## To do:
Repeat each line of the listing word for word.

(Extracted data entries)
>>>>

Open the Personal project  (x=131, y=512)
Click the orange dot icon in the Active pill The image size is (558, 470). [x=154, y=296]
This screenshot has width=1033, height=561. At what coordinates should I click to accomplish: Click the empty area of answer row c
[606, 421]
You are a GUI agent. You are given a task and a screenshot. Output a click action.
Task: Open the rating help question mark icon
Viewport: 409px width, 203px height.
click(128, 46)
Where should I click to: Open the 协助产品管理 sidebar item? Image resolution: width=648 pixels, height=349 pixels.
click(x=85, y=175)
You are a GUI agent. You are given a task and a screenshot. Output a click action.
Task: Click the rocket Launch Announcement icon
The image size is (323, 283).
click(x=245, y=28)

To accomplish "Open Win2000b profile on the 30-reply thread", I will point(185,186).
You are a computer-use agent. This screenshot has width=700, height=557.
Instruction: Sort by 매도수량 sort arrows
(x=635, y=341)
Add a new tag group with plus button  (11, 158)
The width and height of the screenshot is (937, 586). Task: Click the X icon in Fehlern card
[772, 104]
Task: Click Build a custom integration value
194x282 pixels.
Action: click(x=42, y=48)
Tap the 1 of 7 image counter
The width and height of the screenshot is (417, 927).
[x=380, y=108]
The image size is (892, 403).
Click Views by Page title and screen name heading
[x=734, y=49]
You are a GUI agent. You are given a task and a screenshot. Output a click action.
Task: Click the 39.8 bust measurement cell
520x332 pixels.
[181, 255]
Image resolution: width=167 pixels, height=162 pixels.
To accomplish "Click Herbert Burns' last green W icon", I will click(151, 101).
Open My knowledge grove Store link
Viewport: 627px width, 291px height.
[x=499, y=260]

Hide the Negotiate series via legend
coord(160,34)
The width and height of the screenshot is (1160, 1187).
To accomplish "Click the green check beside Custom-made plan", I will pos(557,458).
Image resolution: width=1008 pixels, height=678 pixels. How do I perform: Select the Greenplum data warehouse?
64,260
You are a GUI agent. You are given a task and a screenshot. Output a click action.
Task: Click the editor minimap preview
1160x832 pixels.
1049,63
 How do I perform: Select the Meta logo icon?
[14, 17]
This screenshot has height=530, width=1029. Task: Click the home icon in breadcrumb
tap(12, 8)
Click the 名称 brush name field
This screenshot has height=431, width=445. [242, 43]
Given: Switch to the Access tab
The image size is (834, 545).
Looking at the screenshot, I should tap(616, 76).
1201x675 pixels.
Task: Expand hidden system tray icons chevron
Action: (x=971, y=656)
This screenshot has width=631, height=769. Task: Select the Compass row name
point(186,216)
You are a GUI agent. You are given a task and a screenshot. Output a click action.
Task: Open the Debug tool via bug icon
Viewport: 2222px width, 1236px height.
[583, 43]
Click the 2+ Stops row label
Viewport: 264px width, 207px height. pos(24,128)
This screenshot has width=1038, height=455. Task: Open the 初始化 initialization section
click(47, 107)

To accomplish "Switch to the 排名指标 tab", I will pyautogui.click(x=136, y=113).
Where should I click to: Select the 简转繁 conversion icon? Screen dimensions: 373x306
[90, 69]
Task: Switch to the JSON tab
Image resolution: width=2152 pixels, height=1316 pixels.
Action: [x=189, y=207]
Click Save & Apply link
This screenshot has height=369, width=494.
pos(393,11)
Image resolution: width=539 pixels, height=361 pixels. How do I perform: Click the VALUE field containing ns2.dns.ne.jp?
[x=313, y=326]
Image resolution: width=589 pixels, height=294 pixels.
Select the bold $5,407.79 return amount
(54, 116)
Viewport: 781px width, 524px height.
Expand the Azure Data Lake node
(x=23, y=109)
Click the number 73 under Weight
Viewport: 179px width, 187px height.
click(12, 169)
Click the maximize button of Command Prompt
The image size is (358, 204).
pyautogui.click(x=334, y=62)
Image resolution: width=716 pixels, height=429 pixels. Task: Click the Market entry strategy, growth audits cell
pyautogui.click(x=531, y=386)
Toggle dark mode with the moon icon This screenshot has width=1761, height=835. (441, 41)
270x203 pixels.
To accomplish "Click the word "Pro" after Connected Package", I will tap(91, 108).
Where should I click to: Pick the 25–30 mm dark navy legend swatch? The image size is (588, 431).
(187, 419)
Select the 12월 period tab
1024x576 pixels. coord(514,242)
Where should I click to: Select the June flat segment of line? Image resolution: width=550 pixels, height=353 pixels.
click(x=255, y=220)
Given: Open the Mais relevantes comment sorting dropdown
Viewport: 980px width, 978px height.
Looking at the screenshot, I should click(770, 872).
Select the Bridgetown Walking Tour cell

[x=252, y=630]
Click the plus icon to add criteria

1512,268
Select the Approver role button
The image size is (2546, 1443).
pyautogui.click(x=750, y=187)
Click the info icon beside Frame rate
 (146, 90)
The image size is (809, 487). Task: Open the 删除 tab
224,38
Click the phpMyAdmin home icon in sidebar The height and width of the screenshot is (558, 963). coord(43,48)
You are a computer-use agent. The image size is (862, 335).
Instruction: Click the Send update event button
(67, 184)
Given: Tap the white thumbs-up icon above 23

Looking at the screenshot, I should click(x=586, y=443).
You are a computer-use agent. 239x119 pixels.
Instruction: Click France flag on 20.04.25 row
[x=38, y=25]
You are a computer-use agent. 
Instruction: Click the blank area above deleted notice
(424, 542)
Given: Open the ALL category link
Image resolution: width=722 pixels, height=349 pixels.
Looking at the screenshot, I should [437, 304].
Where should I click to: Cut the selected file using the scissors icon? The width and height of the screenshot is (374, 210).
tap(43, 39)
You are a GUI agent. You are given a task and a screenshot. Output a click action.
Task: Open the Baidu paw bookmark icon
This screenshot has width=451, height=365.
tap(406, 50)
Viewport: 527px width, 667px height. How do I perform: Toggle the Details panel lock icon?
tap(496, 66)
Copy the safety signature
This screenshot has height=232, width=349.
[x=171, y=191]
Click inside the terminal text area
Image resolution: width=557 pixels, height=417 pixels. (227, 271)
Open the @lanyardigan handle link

<<<<

## Complete response:
Open the Personal project  (x=131, y=512)
Click the orange dot icon in the Active pill The image size is (558, 470). [x=154, y=296]
This screenshot has width=1033, height=561. At what coordinates should I click to accomplish: Click the empty area of answer row c
[606, 421]
You are a GUI agent. You are given a task and a screenshot. Output a click action.
Task: Open the rating help question mark icon
Viewport: 409px width, 203px height.
click(128, 46)
Where should I click to: Open the 协助产品管理 sidebar item? Image resolution: width=648 pixels, height=349 pixels.
click(x=85, y=175)
You are a GUI agent. You are given a task and a screenshot. Output a click action.
Task: Click the rocket Launch Announcement icon
The image size is (323, 283).
click(x=245, y=28)

To accomplish "Open Win2000b profile on the 30-reply thread", I will point(185,186).
You are a computer-use agent. This screenshot has width=700, height=557.
Instruction: Sort by 매도수량 sort arrows
(x=635, y=341)
Add a new tag group with plus button  (11, 158)
The width and height of the screenshot is (937, 586). Task: Click the X icon in Fehlern card
[772, 104]
Task: Click Build a custom integration value
194x282 pixels.
Action: click(x=42, y=48)
Tap the 1 of 7 image counter
The width and height of the screenshot is (417, 927).
[x=380, y=108]
The image size is (892, 403).
Click Views by Page title and screen name heading
[x=734, y=49]
You are a GUI agent. You are given a task and a screenshot. Output a click action.
Task: Click the 39.8 bust measurement cell
520x332 pixels.
[181, 255]
Image resolution: width=167 pixels, height=162 pixels.
To accomplish "Click Herbert Burns' last green W icon", I will click(151, 101).
Open My knowledge grove Store link
Viewport: 627px width, 291px height.
[x=499, y=260]

Hide the Negotiate series via legend
coord(160,34)
The width and height of the screenshot is (1160, 1187).
To accomplish "Click the green check beside Custom-made plan", I will pos(557,458).
Image resolution: width=1008 pixels, height=678 pixels. How do I perform: Select the Greenplum data warehouse?
64,260
You are a GUI agent. You are given a task and a screenshot. Output a click action.
Task: Click the editor minimap preview
1160x832 pixels.
1049,63
 How do I perform: Select the Meta logo icon?
[14, 17]
This screenshot has height=530, width=1029. Task: Click the home icon in breadcrumb
tap(12, 8)
Click the 名称 brush name field
This screenshot has height=431, width=445. [242, 43]
Given: Switch to the Access tab
The image size is (834, 545).
Looking at the screenshot, I should tap(616, 76).
1201x675 pixels.
Task: Expand hidden system tray icons chevron
Action: (x=971, y=656)
This screenshot has width=631, height=769. Task: Select the Compass row name
point(186,216)
You are a GUI agent. You are given a task and a screenshot. Output a click action.
Task: Open the Debug tool via bug icon
Viewport: 2222px width, 1236px height.
[583, 43]
Click the 2+ Stops row label
Viewport: 264px width, 207px height. pos(24,128)
This screenshot has width=1038, height=455. Task: Open the 初始化 initialization section
click(47, 107)

To accomplish "Switch to the 排名指标 tab", I will pyautogui.click(x=136, y=113).
Where should I click to: Select the 简转繁 conversion icon? Screen dimensions: 373x306
[90, 69]
Task: Switch to the JSON tab
Image resolution: width=2152 pixels, height=1316 pixels.
Action: [x=189, y=207]
Click Save & Apply link
This screenshot has height=369, width=494.
pos(393,11)
Image resolution: width=539 pixels, height=361 pixels. How do I perform: Click the VALUE field containing ns2.dns.ne.jp?
[x=313, y=326]
Image resolution: width=589 pixels, height=294 pixels.
Select the bold $5,407.79 return amount
(54, 116)
Viewport: 781px width, 524px height.
Expand the Azure Data Lake node
(x=23, y=109)
Click the number 73 under Weight
Viewport: 179px width, 187px height.
click(12, 169)
Click the maximize button of Command Prompt
The image size is (358, 204).
pyautogui.click(x=334, y=62)
Image resolution: width=716 pixels, height=429 pixels. Task: Click the Market entry strategy, growth audits cell
pyautogui.click(x=531, y=386)
Toggle dark mode with the moon icon This screenshot has width=1761, height=835. (441, 41)
270x203 pixels.
To accomplish "Click the word "Pro" after Connected Package", I will tap(91, 108).
Where should I click to: Pick the 25–30 mm dark navy legend swatch? The image size is (588, 431).
(187, 419)
Select the 12월 period tab
1024x576 pixels. coord(514,242)
Where should I click to: Select the June flat segment of line? Image resolution: width=550 pixels, height=353 pixels.
click(x=255, y=220)
Given: Open the Mais relevantes comment sorting dropdown
Viewport: 980px width, 978px height.
Looking at the screenshot, I should click(770, 872).
Select the Bridgetown Walking Tour cell

[x=252, y=630]
Click the plus icon to add criteria

1512,268
Select the Approver role button
The image size is (2546, 1443).
pyautogui.click(x=750, y=187)
Click the info icon beside Frame rate
 (146, 90)
The image size is (809, 487). Task: Open the 删除 tab
224,38
Click the phpMyAdmin home icon in sidebar The height and width of the screenshot is (558, 963). coord(43,48)
You are a computer-use agent. The image size is (862, 335).
Instruction: Click the Send update event button
(67, 184)
Given: Tap the white thumbs-up icon above 23

Looking at the screenshot, I should click(x=586, y=443).
You are a computer-use agent. 239x119 pixels.
Instruction: Click France flag on 20.04.25 row
[x=38, y=25]
You are a computer-use agent. 
Instruction: Click the blank area above deleted notice
(424, 542)
Given: Open the ALL category link
Image resolution: width=722 pixels, height=349 pixels.
Looking at the screenshot, I should [437, 304].
Where should I click to: Cut the selected file using the scissors icon? The width and height of the screenshot is (374, 210).
tap(43, 39)
You are a GUI agent. You are given a task and a screenshot. Output a click action.
Task: Open the Baidu paw bookmark icon
This screenshot has width=451, height=365.
tap(406, 50)
Viewport: 527px width, 667px height. How do I perform: Toggle the Details panel lock icon?
tap(496, 66)
Copy the safety signature
This screenshot has height=232, width=349.
[x=171, y=191]
Click inside the terminal text area
Image resolution: width=557 pixels, height=417 pixels. (227, 271)
Open the @lanyardigan handle link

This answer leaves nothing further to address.